Later, I heard that L.M.B. was a ferocious old bore in her age, critical, churchy, and prone to making complaint calls to the parents of young boys who cut across her front lawn or spoiled her tulips. But that’s what I mean by coming to life.
The estate of John Jewett and Burden Tatro comes into a similar focus when I make the acquaintance of a doll with a face of fawn-skin and eyes of jet. I know that the doll is something special the moment I put my hands on it. She is wrapped in faded red trade cloth and placed inside a shoe box. The shoe box is mistakenly stored upon a shelf of shoes, and when I open it I catch a whiff of smoked hide. It is a smell that could have accumulated molecule by molecule inside of the box only if it was not opened for a very long time. As I unwrap the doll, the fugitive taste of smoke vanishes and there is the doll herself, exquisite. The perfectly cured hide of her skin has somehow retained its softness, though from the faintly smudged darknesses on her arms and skirt I see she had been loved as a toy. Her red quill lips are stitched into a calm, amused smile, and her bead eyes are set at a lively angle. Her coarse black hair was plucked from a horse’s mane and each black thread sewn into her head and then divided into braids. Her dress is also made of tanned hide, decorated with bits of shell and the old antique beads called greasy yellow and ruby red whiteheart and german blue. Her waist is belted with a woven sash. Attached to it she wears a tiny scabbard that secures a tiny skinning knife. Her moccasins are sewn with flowers, and she wears jewelry. A ring of trade silver makes a bracelet on her arm. From her pierced fawnskin ears dangle miniature earbobs that are hawk’s bells so unusually small that they could hang from the throats of warblers. She carries a thimble-size basket woven so cleverly that I laugh in pleasure.

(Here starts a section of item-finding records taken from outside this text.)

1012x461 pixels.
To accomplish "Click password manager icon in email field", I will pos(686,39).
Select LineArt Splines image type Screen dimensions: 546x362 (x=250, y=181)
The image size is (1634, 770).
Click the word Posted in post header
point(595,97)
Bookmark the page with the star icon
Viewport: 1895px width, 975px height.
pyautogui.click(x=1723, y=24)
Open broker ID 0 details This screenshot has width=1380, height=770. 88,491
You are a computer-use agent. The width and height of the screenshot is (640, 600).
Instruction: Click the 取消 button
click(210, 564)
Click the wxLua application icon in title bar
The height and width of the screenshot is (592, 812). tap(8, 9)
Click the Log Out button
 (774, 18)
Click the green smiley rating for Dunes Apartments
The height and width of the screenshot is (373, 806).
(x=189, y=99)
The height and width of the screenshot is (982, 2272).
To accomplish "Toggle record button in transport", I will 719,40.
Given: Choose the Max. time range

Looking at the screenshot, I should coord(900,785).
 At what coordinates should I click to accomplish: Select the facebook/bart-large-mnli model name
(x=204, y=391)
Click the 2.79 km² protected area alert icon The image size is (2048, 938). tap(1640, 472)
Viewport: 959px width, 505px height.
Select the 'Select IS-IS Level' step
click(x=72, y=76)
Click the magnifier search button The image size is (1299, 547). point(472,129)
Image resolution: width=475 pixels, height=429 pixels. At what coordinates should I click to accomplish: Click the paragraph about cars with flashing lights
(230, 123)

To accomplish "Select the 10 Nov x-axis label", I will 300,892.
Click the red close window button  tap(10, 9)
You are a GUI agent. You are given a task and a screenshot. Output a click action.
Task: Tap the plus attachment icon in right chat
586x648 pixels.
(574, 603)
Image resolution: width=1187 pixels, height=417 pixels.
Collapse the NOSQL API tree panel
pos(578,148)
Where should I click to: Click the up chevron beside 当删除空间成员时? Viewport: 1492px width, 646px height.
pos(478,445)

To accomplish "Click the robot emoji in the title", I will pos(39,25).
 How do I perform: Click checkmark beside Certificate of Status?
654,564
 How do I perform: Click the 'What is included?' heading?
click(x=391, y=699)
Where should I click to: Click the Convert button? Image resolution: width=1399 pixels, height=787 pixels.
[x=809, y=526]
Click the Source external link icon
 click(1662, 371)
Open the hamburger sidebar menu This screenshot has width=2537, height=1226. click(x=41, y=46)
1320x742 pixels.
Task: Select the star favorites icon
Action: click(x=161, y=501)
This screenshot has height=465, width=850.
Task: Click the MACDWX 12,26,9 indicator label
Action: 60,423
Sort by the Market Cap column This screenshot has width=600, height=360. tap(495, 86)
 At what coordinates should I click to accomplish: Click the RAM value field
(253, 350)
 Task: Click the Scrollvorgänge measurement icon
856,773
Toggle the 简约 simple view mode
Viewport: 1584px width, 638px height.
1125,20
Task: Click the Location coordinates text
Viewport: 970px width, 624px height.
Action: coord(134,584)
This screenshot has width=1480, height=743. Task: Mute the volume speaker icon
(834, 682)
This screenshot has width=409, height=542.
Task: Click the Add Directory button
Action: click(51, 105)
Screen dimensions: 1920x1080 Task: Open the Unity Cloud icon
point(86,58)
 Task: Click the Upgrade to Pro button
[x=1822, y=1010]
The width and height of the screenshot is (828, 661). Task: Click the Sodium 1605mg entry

I bring the doll out at once, and show her to Sarah.
“Oh, there she is!” She takes the doll from me and handles her with familiar tenderness, smoothing the coarse hair down and caressing the slender horsehair brows embroidered above the glittering eyes. “My uncles used to let me play with her if I was very good.”
“She’s very good, you know. Valuable, I mean. We should have a museum curator look at her.”
“Yeah?” Sarah is surprised, but not particularly pleased. I think she feels the same way I do about the doll. It is personal—the delight of the doll’s presence has nothing to do with her worth.
“Were there other things, American Indian I mean, of that era?” I ask. “Did your uncles keep them all together somewhere? In a cabinet? Trunks?”
“Oh God, yes, I’d forgotten all about it. One of the Tatros way back lived with Indians,” she says. “There was a lot of old beadwork and stuff. Come on upstairs, I’ll show you.”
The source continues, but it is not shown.